Input
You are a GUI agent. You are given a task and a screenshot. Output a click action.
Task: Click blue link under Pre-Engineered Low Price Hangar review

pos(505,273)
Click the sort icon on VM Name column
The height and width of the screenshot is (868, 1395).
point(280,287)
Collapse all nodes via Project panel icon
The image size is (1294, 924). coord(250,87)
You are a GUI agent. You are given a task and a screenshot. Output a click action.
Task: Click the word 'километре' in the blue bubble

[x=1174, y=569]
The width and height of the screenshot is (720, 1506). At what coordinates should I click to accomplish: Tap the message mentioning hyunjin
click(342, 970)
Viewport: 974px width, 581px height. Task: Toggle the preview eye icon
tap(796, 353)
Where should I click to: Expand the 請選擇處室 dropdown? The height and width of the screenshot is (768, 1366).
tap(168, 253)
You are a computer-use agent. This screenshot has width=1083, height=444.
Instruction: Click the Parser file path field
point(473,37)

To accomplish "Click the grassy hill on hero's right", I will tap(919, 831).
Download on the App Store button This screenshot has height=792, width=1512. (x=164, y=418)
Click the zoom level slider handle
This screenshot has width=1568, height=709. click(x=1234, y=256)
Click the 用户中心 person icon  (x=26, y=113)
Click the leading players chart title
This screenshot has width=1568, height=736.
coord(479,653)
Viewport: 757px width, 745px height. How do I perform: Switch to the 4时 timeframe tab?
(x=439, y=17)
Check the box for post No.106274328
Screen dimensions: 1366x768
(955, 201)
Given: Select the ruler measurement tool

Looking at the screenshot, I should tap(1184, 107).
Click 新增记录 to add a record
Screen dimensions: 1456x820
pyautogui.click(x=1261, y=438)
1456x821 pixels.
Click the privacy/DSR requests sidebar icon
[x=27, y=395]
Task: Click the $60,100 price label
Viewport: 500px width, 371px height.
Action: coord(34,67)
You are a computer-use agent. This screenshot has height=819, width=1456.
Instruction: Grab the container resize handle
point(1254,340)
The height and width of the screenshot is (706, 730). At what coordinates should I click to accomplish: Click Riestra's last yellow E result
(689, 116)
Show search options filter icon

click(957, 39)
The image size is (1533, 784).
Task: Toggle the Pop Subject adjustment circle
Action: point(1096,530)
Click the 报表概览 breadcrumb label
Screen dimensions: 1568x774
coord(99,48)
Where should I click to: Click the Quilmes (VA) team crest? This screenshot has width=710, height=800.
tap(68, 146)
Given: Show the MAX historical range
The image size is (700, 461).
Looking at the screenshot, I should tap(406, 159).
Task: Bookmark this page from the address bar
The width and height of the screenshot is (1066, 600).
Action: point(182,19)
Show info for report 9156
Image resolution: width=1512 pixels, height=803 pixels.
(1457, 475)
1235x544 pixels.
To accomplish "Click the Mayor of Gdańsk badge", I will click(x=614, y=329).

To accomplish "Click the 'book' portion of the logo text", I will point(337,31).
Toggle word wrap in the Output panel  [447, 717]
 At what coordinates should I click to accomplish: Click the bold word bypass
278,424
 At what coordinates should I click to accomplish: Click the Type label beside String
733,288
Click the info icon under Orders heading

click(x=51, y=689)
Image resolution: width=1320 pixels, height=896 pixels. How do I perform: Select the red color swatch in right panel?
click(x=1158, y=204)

Exercise goal
Reproduce the data above in full, substituting "interface agent" for every occurrence of "GUI agent" and leaving all other text unchanged.

Completed exercise
You are a interface agent. You are given a task and a screenshot. Output a click action.
Task: Click blue link under Pre-Engineered Low Price Hangar review

pos(505,273)
Click the sort icon on VM Name column
The height and width of the screenshot is (868, 1395).
point(280,287)
Collapse all nodes via Project panel icon
The image size is (1294, 924). coord(250,87)
You are a interface agent. You are given a task and a screenshot. Output a click action.
Task: Click the word 'километре' in the blue bubble

[x=1174, y=569]
The width and height of the screenshot is (720, 1506). At what coordinates should I click to accomplish: Tap the message mentioning hyunjin
click(342, 970)
Viewport: 974px width, 581px height. Task: Toggle the preview eye icon
tap(796, 353)
Where should I click to: Expand the 請選擇處室 dropdown? The height and width of the screenshot is (768, 1366).
tap(168, 253)
You are a computer-use agent. This screenshot has width=1083, height=444.
Instruction: Click the Parser file path field
point(473,37)

To accomplish "Click the grassy hill on hero's right", I will tap(919, 831).
Download on the App Store button This screenshot has height=792, width=1512. (x=164, y=418)
Click the zoom level slider handle
This screenshot has width=1568, height=709. click(x=1234, y=256)
Click the 用户中心 person icon  (x=26, y=113)
Click the leading players chart title
This screenshot has width=1568, height=736.
coord(479,653)
Viewport: 757px width, 745px height. How do I perform: Switch to the 4时 timeframe tab?
(x=439, y=17)
Check the box for post No.106274328
Screen dimensions: 1366x768
(955, 201)
Given: Select the ruler measurement tool

Looking at the screenshot, I should tap(1184, 107).
Click 新增记录 to add a record
Screen dimensions: 1456x820
pyautogui.click(x=1261, y=438)
1456x821 pixels.
Click the privacy/DSR requests sidebar icon
[x=27, y=395]
Task: Click the $60,100 price label
Viewport: 500px width, 371px height.
Action: coord(34,67)
You are a computer-use agent. This screenshot has height=819, width=1456.
Instruction: Grab the container resize handle
point(1254,340)
The height and width of the screenshot is (706, 730). At what coordinates should I click to accomplish: Click Riestra's last yellow E result
(689, 116)
Show search options filter icon

click(957, 39)
The image size is (1533, 784).
Task: Toggle the Pop Subject adjustment circle
Action: point(1096,530)
Click the 报表概览 breadcrumb label
Screen dimensions: 1568x774
coord(99,48)
Where should I click to: Click the Quilmes (VA) team crest? This screenshot has width=710, height=800.
tap(68, 146)
Given: Show the MAX historical range
The image size is (700, 461).
Looking at the screenshot, I should tap(406, 159).
Task: Bookmark this page from the address bar
The width and height of the screenshot is (1066, 600).
Action: point(182,19)
Show info for report 9156
Image resolution: width=1512 pixels, height=803 pixels.
(1457, 475)
1235x544 pixels.
To accomplish "Click the Mayor of Gdańsk badge", I will click(x=614, y=329).

To accomplish "Click the 'book' portion of the logo text", I will point(337,31).
Toggle word wrap in the Output panel  [447, 717]
 At what coordinates should I click to accomplish: Click the bold word bypass
278,424
 At what coordinates should I click to accomplish: Click the Type label beside String
733,288
Click the info icon under Orders heading

click(x=51, y=689)
Image resolution: width=1320 pixels, height=896 pixels. How do I perform: Select the red color swatch in right panel?
click(x=1158, y=204)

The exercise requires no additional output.